Parce que, raconte le moine, certains au sein du parti communiste au pouvoir "ne sont pas prêts à reconnaître les victimes des communistes pendant la guerre" et la police "ne veut pas que nous parlions trop des +boat people+", ces Vietnamiens qui ont fui le régime au péril de leur vie. "Le gouvernement veut donner l'image que la guerre était juste une guerre d'indépendance. Il n'a jamais accepté (le fait) que ce soit une guerre civile entre le nord et le sud", poursuit-il.

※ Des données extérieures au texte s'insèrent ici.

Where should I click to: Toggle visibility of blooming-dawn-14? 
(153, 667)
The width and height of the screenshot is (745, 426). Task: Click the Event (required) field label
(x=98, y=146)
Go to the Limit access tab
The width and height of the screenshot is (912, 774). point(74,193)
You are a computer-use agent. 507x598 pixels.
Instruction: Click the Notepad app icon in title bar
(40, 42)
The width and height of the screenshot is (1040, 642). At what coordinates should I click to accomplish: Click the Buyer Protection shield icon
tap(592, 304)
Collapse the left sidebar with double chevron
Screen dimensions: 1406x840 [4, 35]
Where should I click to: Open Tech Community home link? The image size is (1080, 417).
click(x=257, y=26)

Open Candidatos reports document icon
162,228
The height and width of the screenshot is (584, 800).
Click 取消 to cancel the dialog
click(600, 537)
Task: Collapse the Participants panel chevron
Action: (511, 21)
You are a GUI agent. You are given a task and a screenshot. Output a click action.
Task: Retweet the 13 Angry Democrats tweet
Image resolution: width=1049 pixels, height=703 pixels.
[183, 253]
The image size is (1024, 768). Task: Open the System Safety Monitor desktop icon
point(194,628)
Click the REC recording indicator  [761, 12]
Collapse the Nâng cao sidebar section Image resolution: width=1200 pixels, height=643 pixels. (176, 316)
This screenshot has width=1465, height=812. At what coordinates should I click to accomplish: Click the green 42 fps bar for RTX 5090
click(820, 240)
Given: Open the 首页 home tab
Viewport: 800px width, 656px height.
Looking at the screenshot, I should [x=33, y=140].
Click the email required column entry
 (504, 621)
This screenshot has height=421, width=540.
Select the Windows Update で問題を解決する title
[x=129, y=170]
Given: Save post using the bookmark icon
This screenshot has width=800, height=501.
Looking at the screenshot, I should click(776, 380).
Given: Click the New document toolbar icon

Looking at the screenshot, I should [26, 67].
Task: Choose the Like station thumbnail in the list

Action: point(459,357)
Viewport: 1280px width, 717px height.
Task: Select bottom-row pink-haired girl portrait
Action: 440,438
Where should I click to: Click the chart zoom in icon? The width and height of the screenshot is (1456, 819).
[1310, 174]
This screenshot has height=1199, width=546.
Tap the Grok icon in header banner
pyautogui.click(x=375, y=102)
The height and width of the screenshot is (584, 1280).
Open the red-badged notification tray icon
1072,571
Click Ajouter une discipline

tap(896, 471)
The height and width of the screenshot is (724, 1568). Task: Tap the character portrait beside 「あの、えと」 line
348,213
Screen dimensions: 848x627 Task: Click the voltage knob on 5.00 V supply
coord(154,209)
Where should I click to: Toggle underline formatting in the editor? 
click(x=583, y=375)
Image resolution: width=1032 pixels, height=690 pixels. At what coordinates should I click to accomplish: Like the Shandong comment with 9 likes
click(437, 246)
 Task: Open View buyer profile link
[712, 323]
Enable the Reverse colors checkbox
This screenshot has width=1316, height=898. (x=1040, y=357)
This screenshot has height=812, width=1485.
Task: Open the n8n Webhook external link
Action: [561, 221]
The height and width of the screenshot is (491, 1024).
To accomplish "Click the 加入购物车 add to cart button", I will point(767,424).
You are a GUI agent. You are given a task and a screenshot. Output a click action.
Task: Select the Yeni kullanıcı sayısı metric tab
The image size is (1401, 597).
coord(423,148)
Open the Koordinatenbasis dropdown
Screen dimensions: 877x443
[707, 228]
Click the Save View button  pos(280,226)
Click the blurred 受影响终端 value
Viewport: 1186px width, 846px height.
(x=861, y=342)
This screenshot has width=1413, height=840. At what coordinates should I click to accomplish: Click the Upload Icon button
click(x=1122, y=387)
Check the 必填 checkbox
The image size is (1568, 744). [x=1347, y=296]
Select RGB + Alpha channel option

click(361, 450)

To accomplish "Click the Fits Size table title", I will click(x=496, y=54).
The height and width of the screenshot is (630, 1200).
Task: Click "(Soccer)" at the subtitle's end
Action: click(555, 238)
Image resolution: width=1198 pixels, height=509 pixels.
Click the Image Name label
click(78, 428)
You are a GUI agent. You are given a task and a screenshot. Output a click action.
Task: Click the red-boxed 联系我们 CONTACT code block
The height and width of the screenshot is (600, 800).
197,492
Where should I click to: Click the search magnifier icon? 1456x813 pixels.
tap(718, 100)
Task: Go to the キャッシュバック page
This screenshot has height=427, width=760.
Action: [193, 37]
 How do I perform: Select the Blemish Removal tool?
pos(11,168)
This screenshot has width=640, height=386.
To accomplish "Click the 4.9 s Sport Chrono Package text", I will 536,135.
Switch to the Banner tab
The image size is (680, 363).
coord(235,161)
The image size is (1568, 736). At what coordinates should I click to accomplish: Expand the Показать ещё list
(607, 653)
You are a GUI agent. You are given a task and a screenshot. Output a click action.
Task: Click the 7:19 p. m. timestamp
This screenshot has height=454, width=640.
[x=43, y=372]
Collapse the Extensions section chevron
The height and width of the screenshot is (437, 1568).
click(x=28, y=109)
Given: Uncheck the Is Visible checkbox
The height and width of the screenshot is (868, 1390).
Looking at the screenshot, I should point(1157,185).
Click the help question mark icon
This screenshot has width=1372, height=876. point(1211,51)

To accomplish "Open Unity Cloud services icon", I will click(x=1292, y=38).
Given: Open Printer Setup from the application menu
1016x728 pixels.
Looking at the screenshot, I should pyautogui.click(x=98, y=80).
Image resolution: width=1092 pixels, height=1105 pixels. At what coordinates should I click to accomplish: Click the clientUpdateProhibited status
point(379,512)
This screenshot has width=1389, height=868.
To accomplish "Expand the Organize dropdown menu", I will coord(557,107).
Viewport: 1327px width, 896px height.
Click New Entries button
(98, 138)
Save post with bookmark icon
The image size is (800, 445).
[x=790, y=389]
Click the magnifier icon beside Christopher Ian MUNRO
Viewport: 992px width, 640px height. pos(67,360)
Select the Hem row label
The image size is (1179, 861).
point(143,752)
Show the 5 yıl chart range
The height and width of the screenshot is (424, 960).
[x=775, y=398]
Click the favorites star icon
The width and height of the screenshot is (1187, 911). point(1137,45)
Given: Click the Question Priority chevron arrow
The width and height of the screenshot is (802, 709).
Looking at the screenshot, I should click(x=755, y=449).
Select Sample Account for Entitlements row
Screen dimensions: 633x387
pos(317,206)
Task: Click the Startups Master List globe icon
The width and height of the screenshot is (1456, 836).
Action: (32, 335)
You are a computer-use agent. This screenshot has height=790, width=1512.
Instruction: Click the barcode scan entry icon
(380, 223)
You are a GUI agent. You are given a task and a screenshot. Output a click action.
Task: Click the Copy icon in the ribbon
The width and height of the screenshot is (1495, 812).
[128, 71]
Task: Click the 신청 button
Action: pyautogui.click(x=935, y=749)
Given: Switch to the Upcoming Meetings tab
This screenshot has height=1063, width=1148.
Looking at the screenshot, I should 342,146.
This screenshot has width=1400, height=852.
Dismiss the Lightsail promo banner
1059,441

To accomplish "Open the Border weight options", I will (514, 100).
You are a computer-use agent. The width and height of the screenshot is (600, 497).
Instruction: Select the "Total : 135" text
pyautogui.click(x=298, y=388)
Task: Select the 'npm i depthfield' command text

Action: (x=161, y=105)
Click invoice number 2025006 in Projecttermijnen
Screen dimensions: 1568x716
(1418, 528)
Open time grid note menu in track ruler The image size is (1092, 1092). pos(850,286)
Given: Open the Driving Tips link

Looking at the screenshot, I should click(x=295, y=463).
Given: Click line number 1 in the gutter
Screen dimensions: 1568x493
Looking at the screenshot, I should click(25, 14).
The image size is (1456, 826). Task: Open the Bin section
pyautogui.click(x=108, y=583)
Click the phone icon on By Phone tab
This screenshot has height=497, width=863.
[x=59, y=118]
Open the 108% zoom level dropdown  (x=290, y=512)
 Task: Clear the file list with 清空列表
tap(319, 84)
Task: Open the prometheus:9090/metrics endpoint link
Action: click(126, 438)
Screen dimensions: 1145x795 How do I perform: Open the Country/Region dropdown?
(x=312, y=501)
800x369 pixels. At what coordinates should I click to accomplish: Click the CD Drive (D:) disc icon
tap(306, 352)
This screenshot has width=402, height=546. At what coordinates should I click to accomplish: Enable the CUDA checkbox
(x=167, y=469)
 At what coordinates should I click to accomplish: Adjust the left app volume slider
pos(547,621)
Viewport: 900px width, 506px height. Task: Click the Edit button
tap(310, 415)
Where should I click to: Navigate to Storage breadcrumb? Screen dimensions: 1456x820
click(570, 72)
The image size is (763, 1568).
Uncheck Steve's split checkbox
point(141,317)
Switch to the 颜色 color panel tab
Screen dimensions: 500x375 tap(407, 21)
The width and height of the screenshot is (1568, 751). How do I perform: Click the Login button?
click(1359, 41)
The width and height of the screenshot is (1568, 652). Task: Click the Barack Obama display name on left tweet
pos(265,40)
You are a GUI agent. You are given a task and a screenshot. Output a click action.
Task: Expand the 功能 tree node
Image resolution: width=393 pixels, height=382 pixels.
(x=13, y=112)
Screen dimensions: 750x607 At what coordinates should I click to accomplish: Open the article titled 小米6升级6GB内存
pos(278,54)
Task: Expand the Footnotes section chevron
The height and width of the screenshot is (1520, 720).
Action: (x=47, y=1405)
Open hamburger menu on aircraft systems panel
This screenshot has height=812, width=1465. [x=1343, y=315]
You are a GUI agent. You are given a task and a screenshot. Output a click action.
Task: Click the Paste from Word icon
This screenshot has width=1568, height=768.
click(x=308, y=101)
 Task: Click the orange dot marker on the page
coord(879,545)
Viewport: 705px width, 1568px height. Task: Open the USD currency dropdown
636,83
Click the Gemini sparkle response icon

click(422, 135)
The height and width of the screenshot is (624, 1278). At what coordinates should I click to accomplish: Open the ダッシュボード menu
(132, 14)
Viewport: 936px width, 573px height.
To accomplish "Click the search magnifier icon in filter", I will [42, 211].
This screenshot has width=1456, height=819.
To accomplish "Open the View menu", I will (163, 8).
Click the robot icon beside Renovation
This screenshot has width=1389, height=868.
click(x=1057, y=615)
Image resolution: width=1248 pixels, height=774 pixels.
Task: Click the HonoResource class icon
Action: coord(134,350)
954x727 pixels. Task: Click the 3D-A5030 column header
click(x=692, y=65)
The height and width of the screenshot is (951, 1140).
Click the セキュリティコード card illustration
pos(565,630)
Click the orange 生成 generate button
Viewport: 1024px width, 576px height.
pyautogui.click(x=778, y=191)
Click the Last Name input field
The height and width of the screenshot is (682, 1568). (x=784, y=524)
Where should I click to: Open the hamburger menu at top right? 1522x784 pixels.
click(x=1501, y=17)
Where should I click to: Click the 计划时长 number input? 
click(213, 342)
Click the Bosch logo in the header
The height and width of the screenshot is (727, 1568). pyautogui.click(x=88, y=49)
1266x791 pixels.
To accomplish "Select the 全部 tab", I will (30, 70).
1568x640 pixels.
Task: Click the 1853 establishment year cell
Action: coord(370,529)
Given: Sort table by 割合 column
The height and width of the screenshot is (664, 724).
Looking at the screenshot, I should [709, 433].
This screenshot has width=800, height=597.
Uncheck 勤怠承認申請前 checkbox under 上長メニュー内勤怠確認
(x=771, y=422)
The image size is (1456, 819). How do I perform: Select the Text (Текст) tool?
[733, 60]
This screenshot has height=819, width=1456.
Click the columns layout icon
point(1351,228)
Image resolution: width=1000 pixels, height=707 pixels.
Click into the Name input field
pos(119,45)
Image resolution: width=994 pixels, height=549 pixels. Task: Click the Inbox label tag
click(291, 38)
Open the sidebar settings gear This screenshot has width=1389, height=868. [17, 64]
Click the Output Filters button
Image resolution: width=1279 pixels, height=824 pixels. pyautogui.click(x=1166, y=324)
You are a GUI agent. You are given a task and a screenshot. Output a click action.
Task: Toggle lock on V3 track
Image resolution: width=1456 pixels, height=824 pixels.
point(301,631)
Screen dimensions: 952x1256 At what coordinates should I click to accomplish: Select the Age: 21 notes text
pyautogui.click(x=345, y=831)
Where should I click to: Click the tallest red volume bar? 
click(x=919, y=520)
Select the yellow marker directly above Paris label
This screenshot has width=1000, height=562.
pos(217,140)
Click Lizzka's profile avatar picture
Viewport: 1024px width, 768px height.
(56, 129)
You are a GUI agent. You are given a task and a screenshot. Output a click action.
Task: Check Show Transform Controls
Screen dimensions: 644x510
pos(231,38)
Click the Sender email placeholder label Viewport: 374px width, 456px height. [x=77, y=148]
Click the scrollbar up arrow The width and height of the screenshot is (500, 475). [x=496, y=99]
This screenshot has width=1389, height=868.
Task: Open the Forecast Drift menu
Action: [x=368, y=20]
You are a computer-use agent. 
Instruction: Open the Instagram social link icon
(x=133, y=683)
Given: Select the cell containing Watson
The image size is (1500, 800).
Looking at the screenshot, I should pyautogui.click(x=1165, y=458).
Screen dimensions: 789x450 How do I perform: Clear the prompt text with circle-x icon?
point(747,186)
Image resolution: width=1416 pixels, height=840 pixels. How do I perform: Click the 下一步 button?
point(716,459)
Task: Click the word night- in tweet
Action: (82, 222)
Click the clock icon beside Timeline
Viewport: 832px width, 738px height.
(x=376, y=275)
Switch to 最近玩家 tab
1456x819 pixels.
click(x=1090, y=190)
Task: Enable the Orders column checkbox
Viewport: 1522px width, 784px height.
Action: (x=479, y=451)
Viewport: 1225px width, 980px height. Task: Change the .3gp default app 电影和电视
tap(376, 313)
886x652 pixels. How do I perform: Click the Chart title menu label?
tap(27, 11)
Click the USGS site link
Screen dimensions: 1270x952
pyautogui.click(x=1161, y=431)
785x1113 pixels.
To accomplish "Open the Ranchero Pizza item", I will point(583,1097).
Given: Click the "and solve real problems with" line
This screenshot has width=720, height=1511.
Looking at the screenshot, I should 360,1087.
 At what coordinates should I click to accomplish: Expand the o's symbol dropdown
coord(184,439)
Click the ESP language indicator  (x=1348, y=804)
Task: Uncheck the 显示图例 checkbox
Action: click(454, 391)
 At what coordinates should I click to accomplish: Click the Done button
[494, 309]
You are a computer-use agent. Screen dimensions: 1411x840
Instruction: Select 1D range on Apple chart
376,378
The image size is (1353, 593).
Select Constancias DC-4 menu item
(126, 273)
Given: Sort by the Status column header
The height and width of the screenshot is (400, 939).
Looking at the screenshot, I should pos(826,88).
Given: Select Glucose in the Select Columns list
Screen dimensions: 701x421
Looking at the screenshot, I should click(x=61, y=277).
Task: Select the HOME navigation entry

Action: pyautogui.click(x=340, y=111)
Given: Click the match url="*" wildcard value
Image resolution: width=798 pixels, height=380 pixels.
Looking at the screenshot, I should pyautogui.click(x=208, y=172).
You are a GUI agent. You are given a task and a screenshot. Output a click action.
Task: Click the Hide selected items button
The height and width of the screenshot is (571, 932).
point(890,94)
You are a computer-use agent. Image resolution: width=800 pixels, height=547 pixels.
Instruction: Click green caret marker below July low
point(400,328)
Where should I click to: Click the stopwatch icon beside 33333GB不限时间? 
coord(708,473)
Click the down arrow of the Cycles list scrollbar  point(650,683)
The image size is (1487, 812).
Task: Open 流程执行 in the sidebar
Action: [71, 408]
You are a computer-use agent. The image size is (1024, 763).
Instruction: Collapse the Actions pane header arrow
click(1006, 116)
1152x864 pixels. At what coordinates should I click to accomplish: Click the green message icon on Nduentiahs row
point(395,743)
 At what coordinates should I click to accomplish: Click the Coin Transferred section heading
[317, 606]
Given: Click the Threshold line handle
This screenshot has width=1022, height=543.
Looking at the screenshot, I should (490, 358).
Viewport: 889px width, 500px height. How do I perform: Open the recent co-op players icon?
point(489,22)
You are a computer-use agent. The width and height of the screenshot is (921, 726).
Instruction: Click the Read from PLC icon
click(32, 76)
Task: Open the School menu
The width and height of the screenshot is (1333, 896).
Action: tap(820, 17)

La visite du moine n'a pas non plus fait que des heureux parmi la dissidence. L'Eglise bouddhiste unifiée du Vietnam (EBUV), interdite depuis 1981 pour avoir refusé de se soumettre au contrôle du parti communiste, estime que le moine se fait manipuler par Hanoï. Sa visite permet au régime de donner une "fausse impression de liberté religieuse" dans le pays, accuse Vo Van Ai, président du Bureau international d'information bouddhiste (IBIB), qui assure depuis Paris la communication de l'EBUV. Le numéro un de l'EBUV, Thich Huyen Quang, n'est en revanche "pas autorisé à quitter son monastère de Binh Dinh (centre) pour aller suivre un important traitement médical à Saïgon", rappelle Vo Van Ai. Jeudi, la police vietnamienne a brièvement interpellé une délégation de trois membres de l'organisation norvégienne des droits de l'homme Rafto, qui souhaitaient venir remettre un prix au numéro deux de l'EBUV, Thich Quang Do.

Face aux critiques, Thich Nhat Hanh, évoque une "façon de faire différente" de celle de l'EBUV, qui s'inscrit plus dans le "dialogue", explique-t-il. Le moine assure de toute façon l'EBUV de son "soutien" dans son combat pour "opérer librement" au Vietnam. Thich Nhat Hanh a lui-même été "persona non grata" auprès du régime communiste pendant près de trente ans. Le moine était revenu pour la première fois dans son pays il y a deux ans, lors d'une visite déjà très critiquée par la dissidence.